EXERCISE AIM —
When "status" occurs in a line of the material, copy that line.

DATASET RECORDS —
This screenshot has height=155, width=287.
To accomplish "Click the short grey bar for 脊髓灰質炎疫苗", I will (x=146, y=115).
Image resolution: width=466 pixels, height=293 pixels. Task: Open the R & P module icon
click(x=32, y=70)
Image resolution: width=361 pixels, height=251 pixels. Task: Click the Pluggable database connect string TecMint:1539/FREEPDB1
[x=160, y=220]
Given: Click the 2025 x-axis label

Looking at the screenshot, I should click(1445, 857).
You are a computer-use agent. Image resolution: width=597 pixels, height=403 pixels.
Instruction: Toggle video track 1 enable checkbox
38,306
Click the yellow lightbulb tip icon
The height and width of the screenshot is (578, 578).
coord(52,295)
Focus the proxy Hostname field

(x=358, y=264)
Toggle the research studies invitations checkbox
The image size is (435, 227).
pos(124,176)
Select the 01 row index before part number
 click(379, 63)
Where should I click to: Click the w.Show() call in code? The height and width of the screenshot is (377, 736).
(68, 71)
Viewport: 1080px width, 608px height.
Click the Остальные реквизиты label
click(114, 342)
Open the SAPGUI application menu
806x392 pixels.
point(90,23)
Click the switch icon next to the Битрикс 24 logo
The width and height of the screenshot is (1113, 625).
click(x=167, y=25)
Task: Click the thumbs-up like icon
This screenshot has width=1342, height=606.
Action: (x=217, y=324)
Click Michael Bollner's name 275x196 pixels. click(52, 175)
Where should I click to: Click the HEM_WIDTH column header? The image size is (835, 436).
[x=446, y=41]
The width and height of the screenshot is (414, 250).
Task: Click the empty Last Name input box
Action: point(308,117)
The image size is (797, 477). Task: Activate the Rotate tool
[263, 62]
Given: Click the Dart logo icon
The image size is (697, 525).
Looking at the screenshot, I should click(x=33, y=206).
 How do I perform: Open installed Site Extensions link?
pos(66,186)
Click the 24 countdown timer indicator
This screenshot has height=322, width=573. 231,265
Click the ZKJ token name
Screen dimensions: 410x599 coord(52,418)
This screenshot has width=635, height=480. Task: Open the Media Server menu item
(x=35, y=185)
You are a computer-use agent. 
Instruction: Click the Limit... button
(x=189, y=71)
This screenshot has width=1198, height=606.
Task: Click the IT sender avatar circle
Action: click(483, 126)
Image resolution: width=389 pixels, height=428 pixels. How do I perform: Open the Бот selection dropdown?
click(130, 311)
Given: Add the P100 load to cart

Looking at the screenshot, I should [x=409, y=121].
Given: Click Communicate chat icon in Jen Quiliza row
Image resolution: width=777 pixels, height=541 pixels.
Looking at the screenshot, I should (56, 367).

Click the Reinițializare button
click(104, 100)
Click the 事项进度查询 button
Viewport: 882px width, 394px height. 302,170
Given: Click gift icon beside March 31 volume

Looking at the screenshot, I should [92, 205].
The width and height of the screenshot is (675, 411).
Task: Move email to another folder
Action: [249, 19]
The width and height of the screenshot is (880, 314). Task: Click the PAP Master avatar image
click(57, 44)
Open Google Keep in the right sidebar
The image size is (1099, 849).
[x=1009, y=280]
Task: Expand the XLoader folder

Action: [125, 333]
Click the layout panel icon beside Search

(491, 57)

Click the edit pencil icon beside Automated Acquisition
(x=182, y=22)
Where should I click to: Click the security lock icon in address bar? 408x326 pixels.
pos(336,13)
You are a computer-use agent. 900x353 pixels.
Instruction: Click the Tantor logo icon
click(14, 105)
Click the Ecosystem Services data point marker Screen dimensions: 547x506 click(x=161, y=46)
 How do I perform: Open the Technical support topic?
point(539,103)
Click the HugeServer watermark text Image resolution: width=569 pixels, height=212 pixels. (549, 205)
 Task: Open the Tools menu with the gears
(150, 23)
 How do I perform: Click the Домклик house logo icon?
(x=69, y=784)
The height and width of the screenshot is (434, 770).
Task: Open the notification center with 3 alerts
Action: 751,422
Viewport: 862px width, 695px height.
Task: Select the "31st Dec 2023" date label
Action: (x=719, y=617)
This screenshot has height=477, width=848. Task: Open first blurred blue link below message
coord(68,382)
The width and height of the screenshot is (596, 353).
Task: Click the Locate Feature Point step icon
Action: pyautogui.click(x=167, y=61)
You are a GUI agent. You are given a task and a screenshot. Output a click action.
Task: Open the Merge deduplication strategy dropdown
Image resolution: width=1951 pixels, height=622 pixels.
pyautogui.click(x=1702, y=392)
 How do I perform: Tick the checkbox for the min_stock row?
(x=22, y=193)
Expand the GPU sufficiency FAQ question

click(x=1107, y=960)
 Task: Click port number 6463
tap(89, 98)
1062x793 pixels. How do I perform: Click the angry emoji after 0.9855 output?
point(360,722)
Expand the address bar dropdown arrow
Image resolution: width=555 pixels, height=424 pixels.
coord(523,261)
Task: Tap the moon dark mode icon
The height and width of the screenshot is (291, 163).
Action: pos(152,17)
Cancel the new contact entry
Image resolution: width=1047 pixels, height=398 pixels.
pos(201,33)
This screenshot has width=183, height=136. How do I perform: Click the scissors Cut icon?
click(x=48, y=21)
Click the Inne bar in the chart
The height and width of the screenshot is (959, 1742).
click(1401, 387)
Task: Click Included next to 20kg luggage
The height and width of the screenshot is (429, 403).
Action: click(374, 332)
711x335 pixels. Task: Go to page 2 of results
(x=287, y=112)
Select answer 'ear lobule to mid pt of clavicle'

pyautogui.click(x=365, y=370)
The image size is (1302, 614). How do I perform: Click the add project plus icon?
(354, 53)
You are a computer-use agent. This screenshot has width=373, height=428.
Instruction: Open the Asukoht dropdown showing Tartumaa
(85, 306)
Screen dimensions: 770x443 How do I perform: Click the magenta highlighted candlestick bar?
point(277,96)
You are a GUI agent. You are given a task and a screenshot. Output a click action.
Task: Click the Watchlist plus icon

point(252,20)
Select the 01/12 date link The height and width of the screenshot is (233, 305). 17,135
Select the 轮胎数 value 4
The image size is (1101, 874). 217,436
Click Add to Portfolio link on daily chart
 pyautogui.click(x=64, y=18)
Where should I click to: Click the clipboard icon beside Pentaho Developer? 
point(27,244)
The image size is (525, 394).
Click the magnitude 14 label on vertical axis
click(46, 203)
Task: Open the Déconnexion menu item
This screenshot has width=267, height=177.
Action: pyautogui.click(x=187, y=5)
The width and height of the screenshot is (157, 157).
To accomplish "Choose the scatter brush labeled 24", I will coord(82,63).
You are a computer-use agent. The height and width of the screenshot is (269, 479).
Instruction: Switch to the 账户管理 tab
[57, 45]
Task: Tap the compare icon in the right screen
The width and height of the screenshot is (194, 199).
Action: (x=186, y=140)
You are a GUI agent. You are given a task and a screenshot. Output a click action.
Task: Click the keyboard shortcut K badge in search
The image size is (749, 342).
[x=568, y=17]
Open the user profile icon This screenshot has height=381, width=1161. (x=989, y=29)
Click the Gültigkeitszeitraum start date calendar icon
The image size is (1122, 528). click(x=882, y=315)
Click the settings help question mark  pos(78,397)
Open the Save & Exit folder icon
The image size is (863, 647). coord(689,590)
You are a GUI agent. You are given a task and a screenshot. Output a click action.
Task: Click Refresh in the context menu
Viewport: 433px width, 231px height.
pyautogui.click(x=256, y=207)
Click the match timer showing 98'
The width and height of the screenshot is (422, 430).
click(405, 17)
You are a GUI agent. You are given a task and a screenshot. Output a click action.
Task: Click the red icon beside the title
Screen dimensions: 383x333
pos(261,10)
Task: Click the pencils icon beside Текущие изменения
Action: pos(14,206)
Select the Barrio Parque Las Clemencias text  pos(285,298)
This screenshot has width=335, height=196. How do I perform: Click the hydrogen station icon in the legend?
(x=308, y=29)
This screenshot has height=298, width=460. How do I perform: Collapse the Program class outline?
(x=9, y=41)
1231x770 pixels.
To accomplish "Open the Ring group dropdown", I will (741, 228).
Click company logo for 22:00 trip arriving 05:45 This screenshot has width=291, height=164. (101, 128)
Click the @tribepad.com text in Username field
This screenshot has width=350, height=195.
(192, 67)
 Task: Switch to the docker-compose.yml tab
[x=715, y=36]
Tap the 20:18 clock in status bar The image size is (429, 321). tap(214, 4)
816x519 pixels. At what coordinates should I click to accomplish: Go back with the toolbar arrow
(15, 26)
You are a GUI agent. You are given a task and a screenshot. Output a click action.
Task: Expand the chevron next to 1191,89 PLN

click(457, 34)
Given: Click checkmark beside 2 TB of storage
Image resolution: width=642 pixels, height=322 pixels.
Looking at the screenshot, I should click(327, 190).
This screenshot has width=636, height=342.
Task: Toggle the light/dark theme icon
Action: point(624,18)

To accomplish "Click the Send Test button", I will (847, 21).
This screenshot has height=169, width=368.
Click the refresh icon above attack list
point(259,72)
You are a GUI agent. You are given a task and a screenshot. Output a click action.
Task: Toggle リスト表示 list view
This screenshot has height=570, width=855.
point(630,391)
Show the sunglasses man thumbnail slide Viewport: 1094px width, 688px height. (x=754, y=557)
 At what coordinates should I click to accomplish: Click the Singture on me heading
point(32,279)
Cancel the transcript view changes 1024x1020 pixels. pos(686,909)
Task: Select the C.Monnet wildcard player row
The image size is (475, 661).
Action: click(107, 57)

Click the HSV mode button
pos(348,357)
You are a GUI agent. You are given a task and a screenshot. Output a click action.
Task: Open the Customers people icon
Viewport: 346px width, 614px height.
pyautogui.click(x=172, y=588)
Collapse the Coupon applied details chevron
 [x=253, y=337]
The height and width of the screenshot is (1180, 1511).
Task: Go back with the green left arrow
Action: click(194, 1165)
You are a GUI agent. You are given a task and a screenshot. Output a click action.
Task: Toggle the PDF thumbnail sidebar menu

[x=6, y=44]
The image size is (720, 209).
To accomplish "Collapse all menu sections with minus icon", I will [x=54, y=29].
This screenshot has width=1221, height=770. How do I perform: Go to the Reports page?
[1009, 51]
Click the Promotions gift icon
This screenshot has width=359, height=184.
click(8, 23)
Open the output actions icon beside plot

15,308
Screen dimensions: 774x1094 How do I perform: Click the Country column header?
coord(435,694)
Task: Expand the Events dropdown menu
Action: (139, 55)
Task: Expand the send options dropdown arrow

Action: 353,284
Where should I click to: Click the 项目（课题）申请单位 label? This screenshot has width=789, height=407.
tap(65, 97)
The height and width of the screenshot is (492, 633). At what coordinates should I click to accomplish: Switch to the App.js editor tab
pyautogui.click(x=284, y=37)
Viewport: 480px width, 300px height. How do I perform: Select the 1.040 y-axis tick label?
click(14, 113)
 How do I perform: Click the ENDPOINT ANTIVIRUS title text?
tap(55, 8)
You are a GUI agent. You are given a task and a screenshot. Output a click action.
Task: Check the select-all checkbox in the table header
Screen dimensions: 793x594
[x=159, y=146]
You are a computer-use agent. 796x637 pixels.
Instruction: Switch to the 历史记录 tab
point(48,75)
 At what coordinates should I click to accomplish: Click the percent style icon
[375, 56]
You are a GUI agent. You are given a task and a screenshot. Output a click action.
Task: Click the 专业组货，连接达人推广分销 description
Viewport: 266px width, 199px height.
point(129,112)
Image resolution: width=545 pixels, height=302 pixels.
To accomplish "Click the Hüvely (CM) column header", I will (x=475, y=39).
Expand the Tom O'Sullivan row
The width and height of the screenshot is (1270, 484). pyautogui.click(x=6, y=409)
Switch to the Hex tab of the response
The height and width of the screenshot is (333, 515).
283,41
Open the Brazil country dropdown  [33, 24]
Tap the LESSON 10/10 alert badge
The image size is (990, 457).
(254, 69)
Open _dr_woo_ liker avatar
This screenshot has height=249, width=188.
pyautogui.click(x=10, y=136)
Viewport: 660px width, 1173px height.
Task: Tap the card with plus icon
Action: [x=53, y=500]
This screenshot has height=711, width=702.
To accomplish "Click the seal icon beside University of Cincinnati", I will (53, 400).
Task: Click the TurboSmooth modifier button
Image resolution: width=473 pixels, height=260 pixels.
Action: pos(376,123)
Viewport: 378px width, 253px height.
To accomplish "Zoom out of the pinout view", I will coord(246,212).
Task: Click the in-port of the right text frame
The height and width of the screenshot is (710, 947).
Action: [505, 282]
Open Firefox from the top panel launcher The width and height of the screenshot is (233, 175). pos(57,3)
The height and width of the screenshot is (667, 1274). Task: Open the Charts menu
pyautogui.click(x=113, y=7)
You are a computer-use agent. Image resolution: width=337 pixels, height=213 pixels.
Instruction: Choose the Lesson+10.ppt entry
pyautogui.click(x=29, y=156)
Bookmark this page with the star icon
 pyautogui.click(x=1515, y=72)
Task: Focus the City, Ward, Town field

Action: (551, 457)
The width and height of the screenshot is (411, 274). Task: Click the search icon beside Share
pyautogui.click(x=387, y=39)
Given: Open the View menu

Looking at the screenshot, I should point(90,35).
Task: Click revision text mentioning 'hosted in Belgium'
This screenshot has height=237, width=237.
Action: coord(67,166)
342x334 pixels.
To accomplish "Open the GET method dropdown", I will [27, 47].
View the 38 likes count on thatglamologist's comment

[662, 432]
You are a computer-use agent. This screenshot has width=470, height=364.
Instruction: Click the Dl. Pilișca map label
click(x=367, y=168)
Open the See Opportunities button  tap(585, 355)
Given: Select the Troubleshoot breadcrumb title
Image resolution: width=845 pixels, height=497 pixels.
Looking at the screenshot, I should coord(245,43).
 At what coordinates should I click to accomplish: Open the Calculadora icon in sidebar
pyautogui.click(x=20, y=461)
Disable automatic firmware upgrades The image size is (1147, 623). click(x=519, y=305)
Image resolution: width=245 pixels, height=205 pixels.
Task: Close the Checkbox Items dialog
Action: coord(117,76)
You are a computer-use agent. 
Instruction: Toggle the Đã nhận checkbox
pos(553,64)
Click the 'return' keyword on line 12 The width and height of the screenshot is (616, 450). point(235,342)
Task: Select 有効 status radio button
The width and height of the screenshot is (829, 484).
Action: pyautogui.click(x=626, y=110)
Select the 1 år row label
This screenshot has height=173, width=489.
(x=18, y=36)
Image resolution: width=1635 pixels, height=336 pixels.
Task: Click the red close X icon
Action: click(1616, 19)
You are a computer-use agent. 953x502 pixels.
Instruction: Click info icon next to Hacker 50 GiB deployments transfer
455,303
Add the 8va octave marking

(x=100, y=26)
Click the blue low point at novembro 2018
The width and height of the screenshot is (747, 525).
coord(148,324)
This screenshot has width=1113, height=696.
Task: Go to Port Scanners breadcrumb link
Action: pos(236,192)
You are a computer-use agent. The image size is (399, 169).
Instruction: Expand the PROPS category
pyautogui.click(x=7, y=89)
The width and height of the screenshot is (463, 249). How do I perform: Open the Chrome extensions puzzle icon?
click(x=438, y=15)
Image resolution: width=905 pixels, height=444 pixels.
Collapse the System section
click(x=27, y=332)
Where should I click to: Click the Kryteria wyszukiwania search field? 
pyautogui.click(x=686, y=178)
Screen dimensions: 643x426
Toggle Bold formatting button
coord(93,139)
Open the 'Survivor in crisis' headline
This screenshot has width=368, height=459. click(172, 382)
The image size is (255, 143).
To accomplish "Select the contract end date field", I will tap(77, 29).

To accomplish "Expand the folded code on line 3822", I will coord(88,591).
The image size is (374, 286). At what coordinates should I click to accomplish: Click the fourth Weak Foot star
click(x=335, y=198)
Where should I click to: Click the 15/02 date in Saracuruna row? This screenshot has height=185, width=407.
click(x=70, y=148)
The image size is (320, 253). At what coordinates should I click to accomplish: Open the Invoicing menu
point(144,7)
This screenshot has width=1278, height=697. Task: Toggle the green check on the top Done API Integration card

EXERCISE ANSWER —
Tap the 20:18 clock in status bar The image size is (429, 321). tap(214, 4)
Task: Select 有効 status radio button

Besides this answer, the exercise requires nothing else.